BGP Route Reflection and BGP confederations.
BGP, being the inter-autonomous system path vector routing protocol that is, uses the AS path attribute to detect loops. When an Update is received, a BGP speaking router checks the AS path attribute to see if its own AS is already listed. If it is, the routing update is discarded. Since the AS path attribute is only updated across EBGP sessions, this mechanism does not work for IBGP. Because there is no AS based loop detection possible, the default IBGP behavior is that routes learned from IBGP neighbors are not advertised to other IBGP neighbors. Because these IBGP learned routes are not advertised to other IBGP peers, a full mesh of IBGP peerings is required. Without the full mesh, some routers would miss out on routing information.
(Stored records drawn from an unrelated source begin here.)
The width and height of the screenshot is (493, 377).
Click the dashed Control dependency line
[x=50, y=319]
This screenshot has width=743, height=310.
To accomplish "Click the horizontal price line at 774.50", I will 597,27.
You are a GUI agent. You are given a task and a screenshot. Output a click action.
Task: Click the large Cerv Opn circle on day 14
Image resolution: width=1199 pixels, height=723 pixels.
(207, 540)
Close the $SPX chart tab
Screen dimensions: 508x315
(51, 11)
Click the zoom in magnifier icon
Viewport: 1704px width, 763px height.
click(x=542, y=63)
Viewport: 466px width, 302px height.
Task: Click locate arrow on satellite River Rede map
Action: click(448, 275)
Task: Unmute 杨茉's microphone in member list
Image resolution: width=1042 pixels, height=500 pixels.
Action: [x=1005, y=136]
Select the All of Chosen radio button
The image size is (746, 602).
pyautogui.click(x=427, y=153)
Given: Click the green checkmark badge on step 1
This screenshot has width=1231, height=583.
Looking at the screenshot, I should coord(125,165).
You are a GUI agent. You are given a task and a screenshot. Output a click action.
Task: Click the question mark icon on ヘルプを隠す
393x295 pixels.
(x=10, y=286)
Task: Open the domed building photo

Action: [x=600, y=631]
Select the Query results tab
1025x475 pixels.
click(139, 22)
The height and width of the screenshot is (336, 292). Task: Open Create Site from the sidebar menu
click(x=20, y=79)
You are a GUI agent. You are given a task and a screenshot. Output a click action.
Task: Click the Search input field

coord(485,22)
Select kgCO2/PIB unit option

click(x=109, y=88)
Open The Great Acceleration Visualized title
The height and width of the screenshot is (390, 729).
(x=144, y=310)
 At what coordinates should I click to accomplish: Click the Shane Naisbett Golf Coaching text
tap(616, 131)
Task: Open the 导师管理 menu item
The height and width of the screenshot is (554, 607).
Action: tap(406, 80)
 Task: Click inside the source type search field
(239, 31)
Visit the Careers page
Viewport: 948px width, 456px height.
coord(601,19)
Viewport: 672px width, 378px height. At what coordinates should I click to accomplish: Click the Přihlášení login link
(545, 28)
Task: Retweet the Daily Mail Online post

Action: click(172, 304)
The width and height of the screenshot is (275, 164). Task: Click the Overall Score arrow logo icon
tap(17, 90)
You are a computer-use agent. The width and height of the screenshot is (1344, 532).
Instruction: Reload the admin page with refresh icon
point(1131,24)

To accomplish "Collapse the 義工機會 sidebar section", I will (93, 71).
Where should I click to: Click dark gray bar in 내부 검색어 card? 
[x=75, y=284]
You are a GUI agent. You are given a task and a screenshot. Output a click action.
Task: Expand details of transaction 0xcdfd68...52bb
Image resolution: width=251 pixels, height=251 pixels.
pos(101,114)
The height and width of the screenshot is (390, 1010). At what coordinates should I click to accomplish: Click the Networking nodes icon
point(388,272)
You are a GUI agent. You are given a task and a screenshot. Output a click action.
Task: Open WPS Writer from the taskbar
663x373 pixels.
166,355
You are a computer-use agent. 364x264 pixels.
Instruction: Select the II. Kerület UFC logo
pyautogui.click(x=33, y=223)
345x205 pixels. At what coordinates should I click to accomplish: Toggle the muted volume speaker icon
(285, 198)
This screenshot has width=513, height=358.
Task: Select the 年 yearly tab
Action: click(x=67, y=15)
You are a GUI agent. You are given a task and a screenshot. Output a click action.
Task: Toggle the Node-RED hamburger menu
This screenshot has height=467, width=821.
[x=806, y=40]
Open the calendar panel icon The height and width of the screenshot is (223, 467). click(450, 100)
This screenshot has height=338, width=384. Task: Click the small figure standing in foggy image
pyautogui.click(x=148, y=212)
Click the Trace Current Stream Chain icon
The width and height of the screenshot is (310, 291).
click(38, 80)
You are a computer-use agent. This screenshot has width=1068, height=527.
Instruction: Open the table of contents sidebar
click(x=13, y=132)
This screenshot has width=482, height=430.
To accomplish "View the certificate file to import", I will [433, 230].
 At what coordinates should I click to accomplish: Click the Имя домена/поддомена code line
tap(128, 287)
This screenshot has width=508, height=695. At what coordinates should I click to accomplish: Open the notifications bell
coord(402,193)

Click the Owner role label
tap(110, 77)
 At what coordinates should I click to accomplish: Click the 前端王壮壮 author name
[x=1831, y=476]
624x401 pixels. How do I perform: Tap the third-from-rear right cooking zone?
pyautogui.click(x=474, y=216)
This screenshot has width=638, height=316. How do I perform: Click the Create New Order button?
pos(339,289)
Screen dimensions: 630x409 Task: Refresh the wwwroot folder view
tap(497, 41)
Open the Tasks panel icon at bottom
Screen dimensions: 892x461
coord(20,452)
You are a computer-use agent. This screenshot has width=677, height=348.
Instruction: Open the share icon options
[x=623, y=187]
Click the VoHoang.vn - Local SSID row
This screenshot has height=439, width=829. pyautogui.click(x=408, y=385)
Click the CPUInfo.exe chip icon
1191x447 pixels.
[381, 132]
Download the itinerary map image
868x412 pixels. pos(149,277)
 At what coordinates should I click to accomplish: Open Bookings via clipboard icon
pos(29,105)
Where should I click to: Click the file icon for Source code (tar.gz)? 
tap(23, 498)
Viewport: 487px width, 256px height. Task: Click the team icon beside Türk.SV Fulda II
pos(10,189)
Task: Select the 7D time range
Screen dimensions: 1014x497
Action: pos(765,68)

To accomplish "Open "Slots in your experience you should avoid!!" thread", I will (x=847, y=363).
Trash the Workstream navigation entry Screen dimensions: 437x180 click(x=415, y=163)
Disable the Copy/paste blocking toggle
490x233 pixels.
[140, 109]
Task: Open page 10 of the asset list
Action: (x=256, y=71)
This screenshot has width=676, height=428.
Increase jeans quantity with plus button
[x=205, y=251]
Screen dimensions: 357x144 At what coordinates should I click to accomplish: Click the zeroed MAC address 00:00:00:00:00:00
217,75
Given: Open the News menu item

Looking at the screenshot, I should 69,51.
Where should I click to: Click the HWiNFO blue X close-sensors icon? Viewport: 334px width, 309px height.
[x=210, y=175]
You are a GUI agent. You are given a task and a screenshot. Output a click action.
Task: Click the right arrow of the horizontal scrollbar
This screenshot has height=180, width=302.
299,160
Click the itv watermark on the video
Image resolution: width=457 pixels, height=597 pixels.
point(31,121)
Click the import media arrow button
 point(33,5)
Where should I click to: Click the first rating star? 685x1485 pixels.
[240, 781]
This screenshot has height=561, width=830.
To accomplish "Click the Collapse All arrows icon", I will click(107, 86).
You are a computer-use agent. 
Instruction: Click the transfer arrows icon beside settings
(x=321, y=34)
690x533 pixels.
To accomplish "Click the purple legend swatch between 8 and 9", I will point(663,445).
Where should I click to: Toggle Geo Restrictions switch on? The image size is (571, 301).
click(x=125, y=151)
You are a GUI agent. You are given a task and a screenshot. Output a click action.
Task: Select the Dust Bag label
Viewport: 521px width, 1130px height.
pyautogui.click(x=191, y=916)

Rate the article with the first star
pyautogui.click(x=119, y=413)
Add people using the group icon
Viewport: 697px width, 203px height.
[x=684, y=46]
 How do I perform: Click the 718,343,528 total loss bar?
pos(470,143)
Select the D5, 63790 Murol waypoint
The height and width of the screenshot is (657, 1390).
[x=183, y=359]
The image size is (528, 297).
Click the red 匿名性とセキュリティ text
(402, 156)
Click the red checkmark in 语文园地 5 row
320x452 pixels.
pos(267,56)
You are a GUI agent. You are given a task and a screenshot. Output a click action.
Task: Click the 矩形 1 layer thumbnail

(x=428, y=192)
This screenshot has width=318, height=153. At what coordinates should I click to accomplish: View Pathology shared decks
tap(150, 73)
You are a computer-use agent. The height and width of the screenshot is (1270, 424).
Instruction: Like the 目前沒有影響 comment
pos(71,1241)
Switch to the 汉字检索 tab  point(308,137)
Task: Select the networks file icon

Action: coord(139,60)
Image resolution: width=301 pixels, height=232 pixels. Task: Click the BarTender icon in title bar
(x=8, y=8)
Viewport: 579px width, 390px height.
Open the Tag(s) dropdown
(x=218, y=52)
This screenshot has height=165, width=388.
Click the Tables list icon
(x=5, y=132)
This default behavior does not scale very well.
In a network with dozens or hundreds of routers all sorts of problems can arise and a lot of unnecessary load is put on the routers.
To mitigate these problems, scaling mechanisms were developed for BGP. There are two primary scaling mechanisms;
• route reflection (RFC 4456)
• confederations (RFC 3065)
BGP Route Reflection.
The goal of route reflection is made clear by the appropriately titled RFC 4456: ‘BGP Route Reflection: An Alternative to Full Mesh Internal BGP (IBGP)’ By eliminating the full mesh requirement, BGP becomes far more efficient and scalable.
A total of n*(n-1)/2 unique IBGP sessions are needed to build a full mesh in a network. A network with 20 routers would require 190 IGBP sessions and a network with 100 routers would require a total of 4950 IBGP sessions.
By introducing a route reflector into a network, the number of IBGP sessions required per router can easily be reduced to 2 session per router. This is assuming that you want at least 2 route reflectors since having a single route reflector is quite a bad idea.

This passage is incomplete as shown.